Letters Lack Legitimacy

Grades can harm education quality


If you’ve ever copied homework just to “get the points,” you’ve put your grade before your education. This is the way many students work, and it needs to change.
Everyday, students search for shortcuts and take the easy way out when it comes to school. Sadly, tactics like cheating on tests, copying homework, and skipping class have become increasingly common at ETHS. The assignments that weren’t turned in and the ones that were copied are “made up for” with tissue boxes for extra credit. Thus, the true meaning of learning is lost.
There’s a vicious cycle of laziness in the school environment. It starts with not paying attention and playing on your phone during class. The information you’re supposed to have learned is still unclear to you, so you text a friend, “Hey, can you send me tonight’s homework?” You start doing this every night, because there’s no reason to do work when you know someone else will do it for you. You realize you are in trouble when the unit test comes along, but you just cheat off of the kid sitting next to you. You “earn” your B+ both quarters and you’re feeling good to go, but the final is what really screws you over.
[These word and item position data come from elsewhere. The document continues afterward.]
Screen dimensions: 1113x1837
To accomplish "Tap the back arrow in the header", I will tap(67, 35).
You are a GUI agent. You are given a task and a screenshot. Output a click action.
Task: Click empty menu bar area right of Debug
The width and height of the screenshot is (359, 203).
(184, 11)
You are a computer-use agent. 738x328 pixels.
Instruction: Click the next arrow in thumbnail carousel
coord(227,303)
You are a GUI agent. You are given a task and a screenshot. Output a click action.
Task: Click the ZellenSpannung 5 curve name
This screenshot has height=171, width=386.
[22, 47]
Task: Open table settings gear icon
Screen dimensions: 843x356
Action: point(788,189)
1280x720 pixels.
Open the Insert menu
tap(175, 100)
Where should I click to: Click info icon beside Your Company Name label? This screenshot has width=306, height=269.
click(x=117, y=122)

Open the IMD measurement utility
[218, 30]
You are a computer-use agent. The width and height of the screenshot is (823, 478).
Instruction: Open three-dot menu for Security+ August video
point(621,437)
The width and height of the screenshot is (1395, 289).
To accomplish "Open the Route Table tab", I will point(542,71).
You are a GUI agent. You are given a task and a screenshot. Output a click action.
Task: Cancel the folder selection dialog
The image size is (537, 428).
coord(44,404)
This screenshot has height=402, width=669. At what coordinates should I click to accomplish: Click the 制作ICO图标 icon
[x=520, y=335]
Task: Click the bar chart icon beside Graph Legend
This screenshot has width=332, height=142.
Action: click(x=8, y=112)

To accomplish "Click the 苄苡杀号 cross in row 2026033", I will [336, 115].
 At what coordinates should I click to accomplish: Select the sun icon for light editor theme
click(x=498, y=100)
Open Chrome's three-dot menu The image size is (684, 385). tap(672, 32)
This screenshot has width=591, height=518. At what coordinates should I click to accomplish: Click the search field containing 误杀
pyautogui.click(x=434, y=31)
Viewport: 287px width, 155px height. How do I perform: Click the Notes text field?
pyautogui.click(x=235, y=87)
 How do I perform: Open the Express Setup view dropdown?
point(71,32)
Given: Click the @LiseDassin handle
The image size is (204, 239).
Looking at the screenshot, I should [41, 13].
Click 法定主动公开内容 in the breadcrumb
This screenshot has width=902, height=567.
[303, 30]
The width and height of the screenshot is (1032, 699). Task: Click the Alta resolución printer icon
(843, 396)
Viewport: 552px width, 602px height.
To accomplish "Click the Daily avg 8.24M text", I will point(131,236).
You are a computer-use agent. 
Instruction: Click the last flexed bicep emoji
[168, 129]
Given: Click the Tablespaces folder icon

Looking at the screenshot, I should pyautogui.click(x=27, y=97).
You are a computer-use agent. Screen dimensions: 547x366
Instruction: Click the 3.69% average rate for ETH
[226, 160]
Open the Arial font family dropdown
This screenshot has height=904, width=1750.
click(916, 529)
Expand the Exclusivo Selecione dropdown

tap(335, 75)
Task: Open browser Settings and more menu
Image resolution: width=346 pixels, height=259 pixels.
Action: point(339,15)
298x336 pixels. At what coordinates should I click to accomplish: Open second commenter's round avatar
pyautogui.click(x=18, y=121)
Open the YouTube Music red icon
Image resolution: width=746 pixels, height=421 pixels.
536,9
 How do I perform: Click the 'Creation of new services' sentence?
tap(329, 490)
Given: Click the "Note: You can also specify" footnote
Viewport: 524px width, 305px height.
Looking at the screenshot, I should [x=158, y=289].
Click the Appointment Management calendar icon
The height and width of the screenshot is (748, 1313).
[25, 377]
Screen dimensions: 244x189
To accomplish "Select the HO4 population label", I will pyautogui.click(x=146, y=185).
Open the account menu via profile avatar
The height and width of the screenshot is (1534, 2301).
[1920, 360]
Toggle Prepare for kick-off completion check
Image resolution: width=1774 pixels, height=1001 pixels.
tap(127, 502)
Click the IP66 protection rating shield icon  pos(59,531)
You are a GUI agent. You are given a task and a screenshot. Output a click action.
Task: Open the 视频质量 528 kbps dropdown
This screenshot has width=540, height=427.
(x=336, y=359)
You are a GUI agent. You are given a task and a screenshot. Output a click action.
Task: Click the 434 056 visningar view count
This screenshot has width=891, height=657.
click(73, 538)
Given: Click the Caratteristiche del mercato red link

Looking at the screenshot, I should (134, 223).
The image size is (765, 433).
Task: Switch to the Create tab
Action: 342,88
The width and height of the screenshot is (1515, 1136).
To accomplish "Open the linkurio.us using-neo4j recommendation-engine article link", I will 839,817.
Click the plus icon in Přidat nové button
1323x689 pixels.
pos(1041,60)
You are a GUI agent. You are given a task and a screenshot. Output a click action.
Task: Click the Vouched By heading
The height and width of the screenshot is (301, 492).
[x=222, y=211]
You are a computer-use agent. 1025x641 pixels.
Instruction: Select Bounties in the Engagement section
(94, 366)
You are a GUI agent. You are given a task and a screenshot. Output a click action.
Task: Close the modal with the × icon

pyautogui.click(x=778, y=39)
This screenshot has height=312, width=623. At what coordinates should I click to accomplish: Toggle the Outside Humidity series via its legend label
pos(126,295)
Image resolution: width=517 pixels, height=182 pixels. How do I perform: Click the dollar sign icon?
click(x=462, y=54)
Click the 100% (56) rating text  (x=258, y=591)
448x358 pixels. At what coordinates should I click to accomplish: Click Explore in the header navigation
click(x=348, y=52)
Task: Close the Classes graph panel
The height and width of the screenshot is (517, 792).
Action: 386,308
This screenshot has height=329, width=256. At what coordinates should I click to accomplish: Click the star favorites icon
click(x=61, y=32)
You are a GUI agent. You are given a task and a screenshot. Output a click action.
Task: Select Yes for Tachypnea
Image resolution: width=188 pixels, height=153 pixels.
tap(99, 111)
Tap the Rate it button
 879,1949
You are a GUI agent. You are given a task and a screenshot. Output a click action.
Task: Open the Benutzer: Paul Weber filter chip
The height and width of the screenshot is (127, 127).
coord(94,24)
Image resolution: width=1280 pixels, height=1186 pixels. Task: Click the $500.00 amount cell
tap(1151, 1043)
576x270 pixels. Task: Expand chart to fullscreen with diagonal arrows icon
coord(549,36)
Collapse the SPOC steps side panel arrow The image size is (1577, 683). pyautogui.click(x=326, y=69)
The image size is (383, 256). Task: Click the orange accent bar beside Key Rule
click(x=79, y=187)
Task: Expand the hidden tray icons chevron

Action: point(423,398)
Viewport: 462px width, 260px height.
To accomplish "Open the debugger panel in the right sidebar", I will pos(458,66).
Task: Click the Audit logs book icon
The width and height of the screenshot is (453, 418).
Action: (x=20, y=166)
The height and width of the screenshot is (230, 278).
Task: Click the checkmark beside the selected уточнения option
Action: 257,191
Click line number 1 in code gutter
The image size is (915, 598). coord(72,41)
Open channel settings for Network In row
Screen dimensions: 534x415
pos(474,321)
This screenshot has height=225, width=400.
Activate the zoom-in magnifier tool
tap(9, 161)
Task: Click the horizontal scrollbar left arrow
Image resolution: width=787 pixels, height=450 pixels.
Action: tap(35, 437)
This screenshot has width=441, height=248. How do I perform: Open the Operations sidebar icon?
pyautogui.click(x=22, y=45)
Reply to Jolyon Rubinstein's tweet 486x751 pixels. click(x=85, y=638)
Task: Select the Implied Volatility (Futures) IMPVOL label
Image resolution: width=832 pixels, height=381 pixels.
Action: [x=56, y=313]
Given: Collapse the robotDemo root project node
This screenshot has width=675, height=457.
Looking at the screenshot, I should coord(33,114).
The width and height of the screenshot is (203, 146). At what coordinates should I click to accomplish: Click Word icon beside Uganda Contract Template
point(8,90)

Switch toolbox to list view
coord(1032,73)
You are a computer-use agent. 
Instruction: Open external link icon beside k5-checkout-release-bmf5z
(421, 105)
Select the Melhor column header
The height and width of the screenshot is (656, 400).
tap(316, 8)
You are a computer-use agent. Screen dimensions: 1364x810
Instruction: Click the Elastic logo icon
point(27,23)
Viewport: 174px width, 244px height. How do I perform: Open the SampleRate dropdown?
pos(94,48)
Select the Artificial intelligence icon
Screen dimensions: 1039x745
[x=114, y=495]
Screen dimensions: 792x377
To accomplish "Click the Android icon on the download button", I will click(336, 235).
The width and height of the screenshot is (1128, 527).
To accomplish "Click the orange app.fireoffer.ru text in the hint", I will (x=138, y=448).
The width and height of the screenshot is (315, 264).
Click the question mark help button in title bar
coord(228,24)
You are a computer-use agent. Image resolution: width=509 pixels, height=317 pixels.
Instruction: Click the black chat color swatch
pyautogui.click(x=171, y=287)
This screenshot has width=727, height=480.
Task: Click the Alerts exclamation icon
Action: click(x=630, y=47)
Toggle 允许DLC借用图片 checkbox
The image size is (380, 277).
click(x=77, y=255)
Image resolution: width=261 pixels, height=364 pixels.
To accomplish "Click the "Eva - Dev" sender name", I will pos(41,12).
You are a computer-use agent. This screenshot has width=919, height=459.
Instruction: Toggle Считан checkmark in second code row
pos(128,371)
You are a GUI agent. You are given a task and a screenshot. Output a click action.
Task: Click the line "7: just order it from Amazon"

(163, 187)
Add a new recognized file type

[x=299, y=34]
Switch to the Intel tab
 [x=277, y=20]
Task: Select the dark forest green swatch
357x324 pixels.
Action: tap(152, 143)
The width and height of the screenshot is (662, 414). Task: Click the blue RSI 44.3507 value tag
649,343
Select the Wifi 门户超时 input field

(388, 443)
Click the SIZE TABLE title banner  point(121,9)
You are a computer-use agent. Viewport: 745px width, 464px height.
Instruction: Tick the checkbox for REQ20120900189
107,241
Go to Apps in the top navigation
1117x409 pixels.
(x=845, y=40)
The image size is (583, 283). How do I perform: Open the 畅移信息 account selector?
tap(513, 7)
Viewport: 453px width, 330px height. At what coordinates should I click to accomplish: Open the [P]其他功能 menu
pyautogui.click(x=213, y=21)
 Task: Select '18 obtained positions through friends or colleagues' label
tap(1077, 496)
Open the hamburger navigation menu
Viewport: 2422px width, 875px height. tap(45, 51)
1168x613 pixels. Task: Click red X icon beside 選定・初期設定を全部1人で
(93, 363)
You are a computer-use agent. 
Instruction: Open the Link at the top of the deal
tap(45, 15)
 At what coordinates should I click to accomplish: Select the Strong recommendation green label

It’s hard to resist these easy ways to get by, but the stress that comes before the final is much more deadly than any of the stress that actual learning would’ve brought. Cramming doesn’t work; you don’t even need statistics to prove this when any student can tell you so. School isn’t hard; you’re just doing it wrong.
There’s a simple solution for all of your grade-related problems: try your best. Turn your phone off and actually learn something new today. Do your homework; the questions you’re being asked will be identical to the ones on the test. Do what your teachers ask of you, and you might actually pass the final this time.
High school is a time for people to find themselves. Maybe today in history class you’ll realize you want to study Korean architecture in college because of something your teacher mentioned.
By putting your grades before learning, you’re valuing the destination more than the journey. Get to your A, but the right way.